— Exercise —
Whenever a line below holds the word "time", copy that line.

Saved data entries

◇ ◇ ◇ ◇

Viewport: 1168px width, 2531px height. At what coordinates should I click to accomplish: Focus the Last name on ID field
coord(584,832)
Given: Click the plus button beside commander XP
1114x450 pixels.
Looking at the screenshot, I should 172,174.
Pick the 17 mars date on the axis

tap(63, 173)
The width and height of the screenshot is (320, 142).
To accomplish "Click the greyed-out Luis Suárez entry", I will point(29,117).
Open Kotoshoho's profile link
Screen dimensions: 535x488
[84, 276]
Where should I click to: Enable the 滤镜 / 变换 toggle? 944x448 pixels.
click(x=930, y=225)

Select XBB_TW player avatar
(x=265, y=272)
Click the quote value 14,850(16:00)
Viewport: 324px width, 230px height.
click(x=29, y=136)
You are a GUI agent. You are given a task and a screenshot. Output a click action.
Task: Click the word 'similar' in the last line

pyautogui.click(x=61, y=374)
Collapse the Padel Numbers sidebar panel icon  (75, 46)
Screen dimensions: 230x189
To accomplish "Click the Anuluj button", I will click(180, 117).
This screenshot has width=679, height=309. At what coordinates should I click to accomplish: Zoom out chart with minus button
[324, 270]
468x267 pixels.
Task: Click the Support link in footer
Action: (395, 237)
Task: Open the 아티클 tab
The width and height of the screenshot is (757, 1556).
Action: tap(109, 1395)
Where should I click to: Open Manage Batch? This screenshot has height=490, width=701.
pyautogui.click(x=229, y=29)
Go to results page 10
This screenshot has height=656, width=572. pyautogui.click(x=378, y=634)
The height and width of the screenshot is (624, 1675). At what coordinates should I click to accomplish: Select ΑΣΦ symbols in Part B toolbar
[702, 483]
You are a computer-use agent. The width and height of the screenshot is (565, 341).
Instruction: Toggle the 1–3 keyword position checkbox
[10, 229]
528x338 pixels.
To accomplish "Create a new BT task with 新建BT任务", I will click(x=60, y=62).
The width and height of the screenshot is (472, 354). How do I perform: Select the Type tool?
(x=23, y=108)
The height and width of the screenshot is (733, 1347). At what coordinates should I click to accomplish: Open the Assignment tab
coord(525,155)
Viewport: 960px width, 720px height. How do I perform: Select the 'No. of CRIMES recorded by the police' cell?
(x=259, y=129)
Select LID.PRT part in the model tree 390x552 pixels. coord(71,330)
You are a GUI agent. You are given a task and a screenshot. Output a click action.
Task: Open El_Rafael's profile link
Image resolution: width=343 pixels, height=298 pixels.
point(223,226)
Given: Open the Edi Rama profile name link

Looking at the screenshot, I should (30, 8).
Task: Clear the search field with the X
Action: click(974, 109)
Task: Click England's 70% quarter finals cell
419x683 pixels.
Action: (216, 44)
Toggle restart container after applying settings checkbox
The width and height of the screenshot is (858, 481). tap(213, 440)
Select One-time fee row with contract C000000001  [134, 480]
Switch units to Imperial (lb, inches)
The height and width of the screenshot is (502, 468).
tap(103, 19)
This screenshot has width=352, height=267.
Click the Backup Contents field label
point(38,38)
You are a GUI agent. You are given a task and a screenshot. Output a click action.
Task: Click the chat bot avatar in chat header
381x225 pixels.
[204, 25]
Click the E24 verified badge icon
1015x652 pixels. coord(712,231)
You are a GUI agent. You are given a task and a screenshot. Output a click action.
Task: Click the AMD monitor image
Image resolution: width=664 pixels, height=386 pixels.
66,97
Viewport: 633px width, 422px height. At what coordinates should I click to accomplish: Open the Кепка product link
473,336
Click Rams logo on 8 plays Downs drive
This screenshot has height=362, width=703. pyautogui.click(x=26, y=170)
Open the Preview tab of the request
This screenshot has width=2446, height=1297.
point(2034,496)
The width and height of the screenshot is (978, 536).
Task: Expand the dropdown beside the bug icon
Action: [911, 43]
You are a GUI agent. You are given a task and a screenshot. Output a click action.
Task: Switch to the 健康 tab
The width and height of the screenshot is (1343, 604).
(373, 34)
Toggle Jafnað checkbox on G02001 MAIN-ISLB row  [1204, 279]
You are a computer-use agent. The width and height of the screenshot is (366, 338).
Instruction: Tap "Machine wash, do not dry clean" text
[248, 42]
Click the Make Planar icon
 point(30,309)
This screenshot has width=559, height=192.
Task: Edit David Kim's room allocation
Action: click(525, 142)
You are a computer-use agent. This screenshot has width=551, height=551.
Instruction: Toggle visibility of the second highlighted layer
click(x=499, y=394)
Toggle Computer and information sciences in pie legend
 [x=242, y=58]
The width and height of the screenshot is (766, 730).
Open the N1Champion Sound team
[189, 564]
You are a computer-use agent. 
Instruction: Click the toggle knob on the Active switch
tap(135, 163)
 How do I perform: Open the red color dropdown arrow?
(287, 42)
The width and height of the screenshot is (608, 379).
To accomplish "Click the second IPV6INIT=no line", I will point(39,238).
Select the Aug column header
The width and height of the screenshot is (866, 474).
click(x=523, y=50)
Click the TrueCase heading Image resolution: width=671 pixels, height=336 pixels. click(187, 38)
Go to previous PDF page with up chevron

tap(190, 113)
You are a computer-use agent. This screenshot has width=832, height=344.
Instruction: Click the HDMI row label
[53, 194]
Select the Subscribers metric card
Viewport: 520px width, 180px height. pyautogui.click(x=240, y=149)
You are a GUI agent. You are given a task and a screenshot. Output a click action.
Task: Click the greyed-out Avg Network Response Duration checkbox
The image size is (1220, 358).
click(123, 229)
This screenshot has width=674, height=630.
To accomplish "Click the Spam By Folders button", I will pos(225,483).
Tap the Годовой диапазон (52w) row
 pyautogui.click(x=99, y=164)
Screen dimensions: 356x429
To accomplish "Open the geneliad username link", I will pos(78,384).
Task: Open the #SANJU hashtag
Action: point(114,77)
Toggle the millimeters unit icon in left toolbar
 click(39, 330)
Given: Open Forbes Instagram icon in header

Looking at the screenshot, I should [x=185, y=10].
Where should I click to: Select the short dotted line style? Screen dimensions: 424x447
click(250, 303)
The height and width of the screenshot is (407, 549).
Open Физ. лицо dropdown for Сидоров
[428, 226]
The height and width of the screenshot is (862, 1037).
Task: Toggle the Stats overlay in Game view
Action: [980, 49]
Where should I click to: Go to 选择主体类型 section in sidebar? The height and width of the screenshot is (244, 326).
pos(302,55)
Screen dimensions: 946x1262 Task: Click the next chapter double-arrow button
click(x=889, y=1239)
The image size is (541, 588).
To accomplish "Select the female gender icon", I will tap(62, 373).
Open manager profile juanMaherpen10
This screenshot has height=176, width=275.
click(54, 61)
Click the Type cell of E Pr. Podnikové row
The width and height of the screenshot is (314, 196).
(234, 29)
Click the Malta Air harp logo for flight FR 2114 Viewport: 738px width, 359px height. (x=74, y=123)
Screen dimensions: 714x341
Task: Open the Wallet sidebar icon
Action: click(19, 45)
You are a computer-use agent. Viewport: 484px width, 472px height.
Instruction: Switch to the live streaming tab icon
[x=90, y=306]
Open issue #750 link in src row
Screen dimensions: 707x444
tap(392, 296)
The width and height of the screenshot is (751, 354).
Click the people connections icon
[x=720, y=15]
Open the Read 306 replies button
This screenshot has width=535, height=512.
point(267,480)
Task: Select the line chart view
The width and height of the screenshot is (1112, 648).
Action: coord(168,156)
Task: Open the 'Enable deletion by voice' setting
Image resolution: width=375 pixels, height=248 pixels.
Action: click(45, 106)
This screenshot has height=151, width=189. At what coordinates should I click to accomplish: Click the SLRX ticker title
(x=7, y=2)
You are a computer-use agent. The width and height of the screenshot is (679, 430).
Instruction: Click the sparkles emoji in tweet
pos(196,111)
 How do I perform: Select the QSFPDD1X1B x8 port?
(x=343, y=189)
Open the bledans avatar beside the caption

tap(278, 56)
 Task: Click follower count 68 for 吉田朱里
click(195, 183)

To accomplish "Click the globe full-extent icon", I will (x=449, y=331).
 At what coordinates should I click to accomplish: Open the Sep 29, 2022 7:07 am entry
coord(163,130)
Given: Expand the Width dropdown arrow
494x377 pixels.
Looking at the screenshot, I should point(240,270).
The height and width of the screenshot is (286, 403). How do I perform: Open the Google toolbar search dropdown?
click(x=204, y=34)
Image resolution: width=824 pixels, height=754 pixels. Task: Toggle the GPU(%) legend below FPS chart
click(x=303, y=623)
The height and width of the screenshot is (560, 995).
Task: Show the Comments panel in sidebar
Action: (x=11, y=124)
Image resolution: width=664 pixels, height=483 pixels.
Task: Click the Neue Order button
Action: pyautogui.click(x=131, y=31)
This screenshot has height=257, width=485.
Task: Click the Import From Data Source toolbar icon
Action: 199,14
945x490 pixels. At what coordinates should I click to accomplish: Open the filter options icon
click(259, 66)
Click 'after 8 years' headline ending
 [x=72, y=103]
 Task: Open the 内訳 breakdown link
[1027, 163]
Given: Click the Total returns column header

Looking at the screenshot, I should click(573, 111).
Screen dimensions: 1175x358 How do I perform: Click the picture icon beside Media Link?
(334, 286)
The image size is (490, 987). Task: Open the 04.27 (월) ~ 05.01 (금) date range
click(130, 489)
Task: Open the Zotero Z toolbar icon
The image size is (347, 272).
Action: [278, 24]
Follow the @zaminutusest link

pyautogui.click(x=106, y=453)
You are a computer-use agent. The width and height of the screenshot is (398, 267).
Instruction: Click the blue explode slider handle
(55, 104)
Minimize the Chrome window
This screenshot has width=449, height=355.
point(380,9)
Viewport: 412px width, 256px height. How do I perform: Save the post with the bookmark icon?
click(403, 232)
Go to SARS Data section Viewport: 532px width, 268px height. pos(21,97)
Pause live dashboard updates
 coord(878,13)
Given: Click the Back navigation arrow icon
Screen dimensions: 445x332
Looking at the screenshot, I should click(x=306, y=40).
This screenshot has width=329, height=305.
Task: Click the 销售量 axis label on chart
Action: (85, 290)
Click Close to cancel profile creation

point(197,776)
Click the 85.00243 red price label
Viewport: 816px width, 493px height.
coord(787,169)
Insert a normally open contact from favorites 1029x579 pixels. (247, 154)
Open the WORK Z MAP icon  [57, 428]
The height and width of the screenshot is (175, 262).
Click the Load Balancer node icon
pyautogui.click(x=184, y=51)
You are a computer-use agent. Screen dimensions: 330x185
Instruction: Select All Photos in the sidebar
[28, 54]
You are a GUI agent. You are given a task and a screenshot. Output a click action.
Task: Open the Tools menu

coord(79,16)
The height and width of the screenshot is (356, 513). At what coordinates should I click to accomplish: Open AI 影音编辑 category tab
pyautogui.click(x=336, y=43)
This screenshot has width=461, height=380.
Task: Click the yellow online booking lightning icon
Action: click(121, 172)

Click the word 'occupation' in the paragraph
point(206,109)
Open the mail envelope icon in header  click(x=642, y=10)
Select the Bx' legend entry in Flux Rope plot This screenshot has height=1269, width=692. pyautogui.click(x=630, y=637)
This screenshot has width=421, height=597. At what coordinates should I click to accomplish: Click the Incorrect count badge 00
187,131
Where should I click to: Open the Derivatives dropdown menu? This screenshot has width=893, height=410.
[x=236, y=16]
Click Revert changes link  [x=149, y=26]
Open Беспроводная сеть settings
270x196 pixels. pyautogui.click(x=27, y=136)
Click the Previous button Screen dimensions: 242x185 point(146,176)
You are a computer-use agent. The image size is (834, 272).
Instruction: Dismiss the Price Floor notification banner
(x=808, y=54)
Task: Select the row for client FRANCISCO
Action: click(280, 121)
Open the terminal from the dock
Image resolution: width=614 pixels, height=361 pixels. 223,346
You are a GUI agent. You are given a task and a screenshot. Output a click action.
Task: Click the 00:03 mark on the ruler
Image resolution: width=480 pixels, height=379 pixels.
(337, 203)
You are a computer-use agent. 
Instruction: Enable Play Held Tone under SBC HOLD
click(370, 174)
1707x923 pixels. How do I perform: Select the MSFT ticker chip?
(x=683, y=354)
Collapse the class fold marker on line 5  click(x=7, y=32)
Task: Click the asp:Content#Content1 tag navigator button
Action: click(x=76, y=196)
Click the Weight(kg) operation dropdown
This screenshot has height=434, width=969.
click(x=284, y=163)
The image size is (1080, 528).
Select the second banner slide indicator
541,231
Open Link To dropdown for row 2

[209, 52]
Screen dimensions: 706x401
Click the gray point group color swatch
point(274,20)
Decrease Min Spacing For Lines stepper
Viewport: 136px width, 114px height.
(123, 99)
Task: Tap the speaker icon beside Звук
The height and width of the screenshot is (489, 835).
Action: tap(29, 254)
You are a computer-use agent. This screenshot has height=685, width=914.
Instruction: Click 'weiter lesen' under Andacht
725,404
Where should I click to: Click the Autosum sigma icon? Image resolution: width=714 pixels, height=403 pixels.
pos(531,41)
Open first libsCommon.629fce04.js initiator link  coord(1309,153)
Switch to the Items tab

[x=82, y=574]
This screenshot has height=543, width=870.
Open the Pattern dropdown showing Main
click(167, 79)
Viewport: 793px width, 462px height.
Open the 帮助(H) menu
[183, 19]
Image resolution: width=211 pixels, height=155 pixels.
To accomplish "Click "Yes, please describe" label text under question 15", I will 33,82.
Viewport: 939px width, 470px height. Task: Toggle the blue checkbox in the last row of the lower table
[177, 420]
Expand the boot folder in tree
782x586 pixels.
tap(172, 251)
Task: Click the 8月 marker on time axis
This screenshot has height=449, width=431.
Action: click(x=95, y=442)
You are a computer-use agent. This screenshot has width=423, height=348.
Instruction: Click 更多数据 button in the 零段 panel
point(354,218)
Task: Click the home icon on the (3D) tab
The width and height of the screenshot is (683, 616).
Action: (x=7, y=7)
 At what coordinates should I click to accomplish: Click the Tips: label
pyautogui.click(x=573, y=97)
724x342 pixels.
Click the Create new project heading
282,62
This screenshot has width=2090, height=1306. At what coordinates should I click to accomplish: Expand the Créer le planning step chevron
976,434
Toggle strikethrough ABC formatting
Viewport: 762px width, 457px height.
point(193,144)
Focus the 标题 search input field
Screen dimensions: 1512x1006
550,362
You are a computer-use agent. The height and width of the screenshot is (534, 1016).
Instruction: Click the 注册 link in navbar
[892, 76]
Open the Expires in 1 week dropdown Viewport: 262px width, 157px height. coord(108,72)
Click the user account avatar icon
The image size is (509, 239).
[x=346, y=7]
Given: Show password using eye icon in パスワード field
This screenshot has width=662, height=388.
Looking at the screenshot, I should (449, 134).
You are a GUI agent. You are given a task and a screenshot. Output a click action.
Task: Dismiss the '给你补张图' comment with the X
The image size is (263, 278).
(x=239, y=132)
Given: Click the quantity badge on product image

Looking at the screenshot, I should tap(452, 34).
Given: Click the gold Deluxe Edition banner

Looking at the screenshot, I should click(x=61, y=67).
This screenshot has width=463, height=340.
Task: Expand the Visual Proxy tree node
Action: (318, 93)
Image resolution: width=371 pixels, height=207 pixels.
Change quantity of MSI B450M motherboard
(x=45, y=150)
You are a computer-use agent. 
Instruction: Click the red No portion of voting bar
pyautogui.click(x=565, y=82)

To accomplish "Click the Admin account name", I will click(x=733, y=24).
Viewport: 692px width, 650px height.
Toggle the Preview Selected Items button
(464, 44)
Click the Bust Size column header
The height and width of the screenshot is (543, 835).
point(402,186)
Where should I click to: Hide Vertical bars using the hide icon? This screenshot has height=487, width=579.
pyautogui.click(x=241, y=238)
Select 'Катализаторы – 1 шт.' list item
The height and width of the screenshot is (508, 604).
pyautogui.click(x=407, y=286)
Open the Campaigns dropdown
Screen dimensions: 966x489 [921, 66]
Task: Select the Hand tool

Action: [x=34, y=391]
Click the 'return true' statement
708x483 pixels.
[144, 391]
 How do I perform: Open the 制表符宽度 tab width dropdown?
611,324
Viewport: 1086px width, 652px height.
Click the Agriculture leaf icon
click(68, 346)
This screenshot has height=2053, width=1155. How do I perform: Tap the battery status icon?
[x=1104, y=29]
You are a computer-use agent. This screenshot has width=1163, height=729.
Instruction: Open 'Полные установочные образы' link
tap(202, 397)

◇ ◇ ◇ ◇

— Answer —
Select One-time fee row with contract C000000001  [134, 480]
Task: Click the 8月 marker on time axis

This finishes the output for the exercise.